▶ _Task instructions_
Output every record again so that it matches the original word for word.

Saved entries
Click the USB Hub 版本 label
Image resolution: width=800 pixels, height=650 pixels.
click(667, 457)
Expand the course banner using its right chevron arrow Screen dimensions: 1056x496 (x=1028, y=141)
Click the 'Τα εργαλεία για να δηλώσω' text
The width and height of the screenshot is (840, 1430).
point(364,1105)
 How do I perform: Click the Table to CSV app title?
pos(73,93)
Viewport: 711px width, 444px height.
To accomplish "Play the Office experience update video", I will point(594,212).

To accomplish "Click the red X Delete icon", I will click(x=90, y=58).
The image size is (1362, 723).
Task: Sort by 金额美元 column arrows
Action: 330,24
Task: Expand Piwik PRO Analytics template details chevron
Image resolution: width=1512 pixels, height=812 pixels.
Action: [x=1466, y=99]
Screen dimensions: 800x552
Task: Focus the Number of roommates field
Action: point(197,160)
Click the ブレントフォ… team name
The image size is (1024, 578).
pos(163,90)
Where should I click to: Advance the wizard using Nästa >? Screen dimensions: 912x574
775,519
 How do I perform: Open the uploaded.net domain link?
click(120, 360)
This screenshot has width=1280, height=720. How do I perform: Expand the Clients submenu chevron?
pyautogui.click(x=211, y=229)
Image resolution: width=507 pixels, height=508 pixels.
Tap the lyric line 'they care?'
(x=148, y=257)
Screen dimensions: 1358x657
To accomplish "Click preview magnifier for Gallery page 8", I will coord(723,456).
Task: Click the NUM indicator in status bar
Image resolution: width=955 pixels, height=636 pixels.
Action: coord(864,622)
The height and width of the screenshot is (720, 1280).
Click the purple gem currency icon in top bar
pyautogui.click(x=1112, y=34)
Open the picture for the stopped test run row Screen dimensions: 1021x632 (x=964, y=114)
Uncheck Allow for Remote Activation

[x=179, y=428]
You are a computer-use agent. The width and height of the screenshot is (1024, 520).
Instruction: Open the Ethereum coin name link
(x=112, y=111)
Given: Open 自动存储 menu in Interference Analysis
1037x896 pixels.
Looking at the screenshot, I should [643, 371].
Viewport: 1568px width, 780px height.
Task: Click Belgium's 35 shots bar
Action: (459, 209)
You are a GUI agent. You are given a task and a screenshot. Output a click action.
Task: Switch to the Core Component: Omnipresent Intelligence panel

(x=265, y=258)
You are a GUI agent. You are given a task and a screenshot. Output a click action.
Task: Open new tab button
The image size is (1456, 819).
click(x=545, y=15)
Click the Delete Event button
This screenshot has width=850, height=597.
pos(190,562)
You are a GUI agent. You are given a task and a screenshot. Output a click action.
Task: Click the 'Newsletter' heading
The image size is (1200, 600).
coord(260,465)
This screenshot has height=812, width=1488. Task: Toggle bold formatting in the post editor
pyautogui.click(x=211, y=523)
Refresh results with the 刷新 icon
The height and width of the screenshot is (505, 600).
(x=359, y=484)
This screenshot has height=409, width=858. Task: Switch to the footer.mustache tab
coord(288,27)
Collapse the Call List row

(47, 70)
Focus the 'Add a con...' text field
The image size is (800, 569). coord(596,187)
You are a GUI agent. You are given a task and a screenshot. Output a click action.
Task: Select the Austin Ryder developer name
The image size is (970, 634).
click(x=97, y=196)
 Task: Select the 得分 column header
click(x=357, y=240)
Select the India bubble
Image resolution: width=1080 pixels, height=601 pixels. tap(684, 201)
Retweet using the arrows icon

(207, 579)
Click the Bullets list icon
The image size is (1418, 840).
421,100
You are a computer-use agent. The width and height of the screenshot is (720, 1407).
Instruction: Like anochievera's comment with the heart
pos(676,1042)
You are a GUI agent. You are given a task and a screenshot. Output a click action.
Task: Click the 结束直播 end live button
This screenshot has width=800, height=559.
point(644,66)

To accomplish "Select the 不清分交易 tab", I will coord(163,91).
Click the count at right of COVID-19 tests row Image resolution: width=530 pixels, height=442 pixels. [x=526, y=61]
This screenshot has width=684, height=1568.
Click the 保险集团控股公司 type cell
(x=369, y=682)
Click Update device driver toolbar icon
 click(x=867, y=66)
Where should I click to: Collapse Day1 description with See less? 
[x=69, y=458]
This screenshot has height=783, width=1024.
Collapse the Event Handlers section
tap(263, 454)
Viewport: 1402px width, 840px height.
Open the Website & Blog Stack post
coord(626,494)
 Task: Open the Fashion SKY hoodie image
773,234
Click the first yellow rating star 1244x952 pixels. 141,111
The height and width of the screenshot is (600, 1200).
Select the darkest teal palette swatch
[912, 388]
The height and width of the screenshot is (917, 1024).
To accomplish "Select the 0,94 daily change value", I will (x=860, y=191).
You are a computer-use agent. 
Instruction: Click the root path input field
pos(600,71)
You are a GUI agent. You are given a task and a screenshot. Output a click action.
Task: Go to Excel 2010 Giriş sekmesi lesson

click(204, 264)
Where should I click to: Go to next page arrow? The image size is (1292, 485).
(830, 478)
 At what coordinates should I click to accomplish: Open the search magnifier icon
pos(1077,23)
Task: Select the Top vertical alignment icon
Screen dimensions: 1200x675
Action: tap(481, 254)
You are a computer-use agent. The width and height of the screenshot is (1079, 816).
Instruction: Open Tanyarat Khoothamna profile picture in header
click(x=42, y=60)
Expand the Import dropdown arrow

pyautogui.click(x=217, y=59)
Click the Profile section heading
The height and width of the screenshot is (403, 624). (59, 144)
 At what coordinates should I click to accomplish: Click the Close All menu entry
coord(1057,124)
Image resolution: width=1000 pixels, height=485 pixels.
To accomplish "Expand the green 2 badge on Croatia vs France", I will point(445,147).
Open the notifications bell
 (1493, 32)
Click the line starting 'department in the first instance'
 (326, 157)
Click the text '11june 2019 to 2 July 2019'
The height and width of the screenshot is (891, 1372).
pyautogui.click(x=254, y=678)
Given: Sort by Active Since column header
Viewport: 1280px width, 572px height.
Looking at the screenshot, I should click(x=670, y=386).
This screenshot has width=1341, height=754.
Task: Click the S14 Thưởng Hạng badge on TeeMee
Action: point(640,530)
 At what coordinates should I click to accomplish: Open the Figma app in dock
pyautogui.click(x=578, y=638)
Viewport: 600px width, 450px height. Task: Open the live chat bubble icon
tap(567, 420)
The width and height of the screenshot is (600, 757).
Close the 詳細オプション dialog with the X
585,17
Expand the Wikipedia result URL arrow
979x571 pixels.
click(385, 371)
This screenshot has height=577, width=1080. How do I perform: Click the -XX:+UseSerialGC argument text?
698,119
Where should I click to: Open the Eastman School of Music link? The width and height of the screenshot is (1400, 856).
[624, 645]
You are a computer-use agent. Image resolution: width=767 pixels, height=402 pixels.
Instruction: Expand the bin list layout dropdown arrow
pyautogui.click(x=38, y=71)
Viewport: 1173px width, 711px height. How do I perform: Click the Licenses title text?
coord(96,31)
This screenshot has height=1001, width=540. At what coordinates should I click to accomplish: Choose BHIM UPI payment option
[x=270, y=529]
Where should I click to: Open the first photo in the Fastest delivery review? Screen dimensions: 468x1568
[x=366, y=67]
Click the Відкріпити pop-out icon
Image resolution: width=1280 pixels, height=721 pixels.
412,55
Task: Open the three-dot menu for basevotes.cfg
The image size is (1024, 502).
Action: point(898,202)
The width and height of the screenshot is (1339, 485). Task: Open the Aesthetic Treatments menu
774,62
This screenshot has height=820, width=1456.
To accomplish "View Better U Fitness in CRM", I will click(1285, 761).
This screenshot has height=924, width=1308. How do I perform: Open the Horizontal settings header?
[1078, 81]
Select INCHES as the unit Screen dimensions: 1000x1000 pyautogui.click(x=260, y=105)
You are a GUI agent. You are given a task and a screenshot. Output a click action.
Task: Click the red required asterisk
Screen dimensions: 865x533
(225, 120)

▶ _Response to this task_
Click the USB Hub 版本 label
Image resolution: width=800 pixels, height=650 pixels.
click(667, 457)
Expand the course banner using its right chevron arrow Screen dimensions: 1056x496 (x=1028, y=141)
Click the 'Τα εργαλεία για να δηλώσω' text
The width and height of the screenshot is (840, 1430).
point(364,1105)
 How do I perform: Click the Table to CSV app title?
pos(73,93)
Viewport: 711px width, 444px height.
To accomplish "Play the Office experience update video", I will point(594,212).

To accomplish "Click the red X Delete icon", I will click(x=90, y=58).
The image size is (1362, 723).
Task: Sort by 金额美元 column arrows
Action: 330,24
Task: Expand Piwik PRO Analytics template details chevron
Image resolution: width=1512 pixels, height=812 pixels.
Action: [x=1466, y=99]
Screen dimensions: 800x552
Task: Focus the Number of roommates field
Action: point(197,160)
Click the ブレントフォ… team name
The image size is (1024, 578).
pos(163,90)
Where should I click to: Advance the wizard using Nästa >? Screen dimensions: 912x574
775,519
 How do I perform: Open the uploaded.net domain link?
click(120, 360)
This screenshot has width=1280, height=720. How do I perform: Expand the Clients submenu chevron?
pyautogui.click(x=211, y=229)
Image resolution: width=507 pixels, height=508 pixels.
Tap the lyric line 'they care?'
(x=148, y=257)
Screen dimensions: 1358x657
To accomplish "Click preview magnifier for Gallery page 8", I will coord(723,456).
Task: Click the NUM indicator in status bar
Image resolution: width=955 pixels, height=636 pixels.
Action: coord(864,622)
The height and width of the screenshot is (720, 1280).
Click the purple gem currency icon in top bar
pyautogui.click(x=1112, y=34)
Open the picture for the stopped test run row Screen dimensions: 1021x632 (x=964, y=114)
Uncheck Allow for Remote Activation

[x=179, y=428]
You are a computer-use agent. The width and height of the screenshot is (1024, 520).
Instruction: Open the Ethereum coin name link
(x=112, y=111)
Given: Open 自动存储 menu in Interference Analysis
1037x896 pixels.
Looking at the screenshot, I should [643, 371].
Viewport: 1568px width, 780px height.
Task: Click Belgium's 35 shots bar
Action: (459, 209)
You are a GUI agent. You are given a task and a screenshot. Output a click action.
Task: Switch to the Core Component: Omnipresent Intelligence panel

(x=265, y=258)
You are a GUI agent. You are given a task and a screenshot. Output a click action.
Task: Open new tab button
The image size is (1456, 819).
click(x=545, y=15)
Click the Delete Event button
This screenshot has width=850, height=597.
pos(190,562)
You are a GUI agent. You are given a task and a screenshot. Output a click action.
Task: Click the 'Newsletter' heading
The image size is (1200, 600).
coord(260,465)
This screenshot has height=812, width=1488. Task: Toggle bold formatting in the post editor
pyautogui.click(x=211, y=523)
Refresh results with the 刷新 icon
The height and width of the screenshot is (505, 600).
(x=359, y=484)
This screenshot has height=409, width=858. Task: Switch to the footer.mustache tab
coord(288,27)
Collapse the Call List row

(47, 70)
Focus the 'Add a con...' text field
The image size is (800, 569). coord(596,187)
You are a GUI agent. You are given a task and a screenshot. Output a click action.
Task: Select the Austin Ryder developer name
The image size is (970, 634).
click(x=97, y=196)
 Task: Select the 得分 column header
click(x=357, y=240)
Select the India bubble
Image resolution: width=1080 pixels, height=601 pixels. tap(684, 201)
Retweet using the arrows icon

(207, 579)
Click the Bullets list icon
The image size is (1418, 840).
421,100
You are a computer-use agent. The width and height of the screenshot is (720, 1407).
Instruction: Like anochievera's comment with the heart
pos(676,1042)
You are a GUI agent. You are given a task and a screenshot. Output a click action.
Task: Click the 结束直播 end live button
This screenshot has width=800, height=559.
point(644,66)

To accomplish "Select the 不清分交易 tab", I will coord(163,91).
Click the count at right of COVID-19 tests row Image resolution: width=530 pixels, height=442 pixels. [x=526, y=61]
This screenshot has width=684, height=1568.
Click the 保险集团控股公司 type cell
(x=369, y=682)
Click Update device driver toolbar icon
 click(x=867, y=66)
Where should I click to: Collapse Day1 description with See less? 
[x=69, y=458]
This screenshot has height=783, width=1024.
Collapse the Event Handlers section
tap(263, 454)
Viewport: 1402px width, 840px height.
Open the Website & Blog Stack post
coord(626,494)
 Task: Open the Fashion SKY hoodie image
773,234
Click the first yellow rating star 1244x952 pixels. 141,111
The height and width of the screenshot is (600, 1200).
Select the darkest teal palette swatch
[912, 388]
The height and width of the screenshot is (917, 1024).
To accomplish "Select the 0,94 daily change value", I will (x=860, y=191).
You are a computer-use agent. 
Instruction: Click the root path input field
pos(600,71)
You are a GUI agent. You are given a task and a screenshot. Output a click action.
Task: Go to Excel 2010 Giriş sekmesi lesson

click(204, 264)
Where should I click to: Go to next page arrow? The image size is (1292, 485).
(830, 478)
 At what coordinates should I click to accomplish: Open the search magnifier icon
pos(1077,23)
Task: Select the Top vertical alignment icon
Screen dimensions: 1200x675
Action: tap(481, 254)
You are a computer-use agent. The width and height of the screenshot is (1079, 816).
Instruction: Open Tanyarat Khoothamna profile picture in header
click(x=42, y=60)
Expand the Import dropdown arrow

pyautogui.click(x=217, y=59)
Click the Profile section heading
The height and width of the screenshot is (403, 624). (59, 144)
 At what coordinates should I click to accomplish: Click the Close All menu entry
coord(1057,124)
Image resolution: width=1000 pixels, height=485 pixels.
To accomplish "Expand the green 2 badge on Croatia vs France", I will point(445,147).
Open the notifications bell
 (1493, 32)
Click the line starting 'department in the first instance'
 (326, 157)
Click the text '11june 2019 to 2 July 2019'
The height and width of the screenshot is (891, 1372).
pyautogui.click(x=254, y=678)
Given: Sort by Active Since column header
Viewport: 1280px width, 572px height.
Looking at the screenshot, I should click(x=670, y=386).
This screenshot has width=1341, height=754.
Task: Click the S14 Thưởng Hạng badge on TeeMee
Action: point(640,530)
 At what coordinates should I click to accomplish: Open the Figma app in dock
pyautogui.click(x=578, y=638)
Viewport: 600px width, 450px height. Task: Open the live chat bubble icon
tap(567, 420)
The width and height of the screenshot is (600, 757).
Close the 詳細オプション dialog with the X
585,17
Expand the Wikipedia result URL arrow
979x571 pixels.
click(385, 371)
This screenshot has height=577, width=1080. How do I perform: Click the -XX:+UseSerialGC argument text?
698,119
Where should I click to: Open the Eastman School of Music link? The width and height of the screenshot is (1400, 856).
[624, 645]
You are a computer-use agent. Image resolution: width=767 pixels, height=402 pixels.
Instruction: Expand the bin list layout dropdown arrow
pyautogui.click(x=38, y=71)
Viewport: 1173px width, 711px height. How do I perform: Click the Licenses title text?
coord(96,31)
This screenshot has height=1001, width=540. At what coordinates should I click to accomplish: Choose BHIM UPI payment option
[x=270, y=529]
Where should I click to: Open the first photo in the Fastest delivery review? Screen dimensions: 468x1568
[x=366, y=67]
Click the Відкріпити pop-out icon
Image resolution: width=1280 pixels, height=721 pixels.
412,55
Task: Open the three-dot menu for basevotes.cfg
The image size is (1024, 502).
Action: point(898,202)
The width and height of the screenshot is (1339, 485). Task: Open the Aesthetic Treatments menu
774,62
This screenshot has height=820, width=1456.
To accomplish "View Better U Fitness in CRM", I will click(1285, 761).
This screenshot has height=924, width=1308. How do I perform: Open the Horizontal settings header?
[1078, 81]
Select INCHES as the unit Screen dimensions: 1000x1000 pyautogui.click(x=260, y=105)
You are a GUI agent. You are given a task and a screenshot. Output a click action.
Task: Click the red required asterisk
Screen dimensions: 865x533
(225, 120)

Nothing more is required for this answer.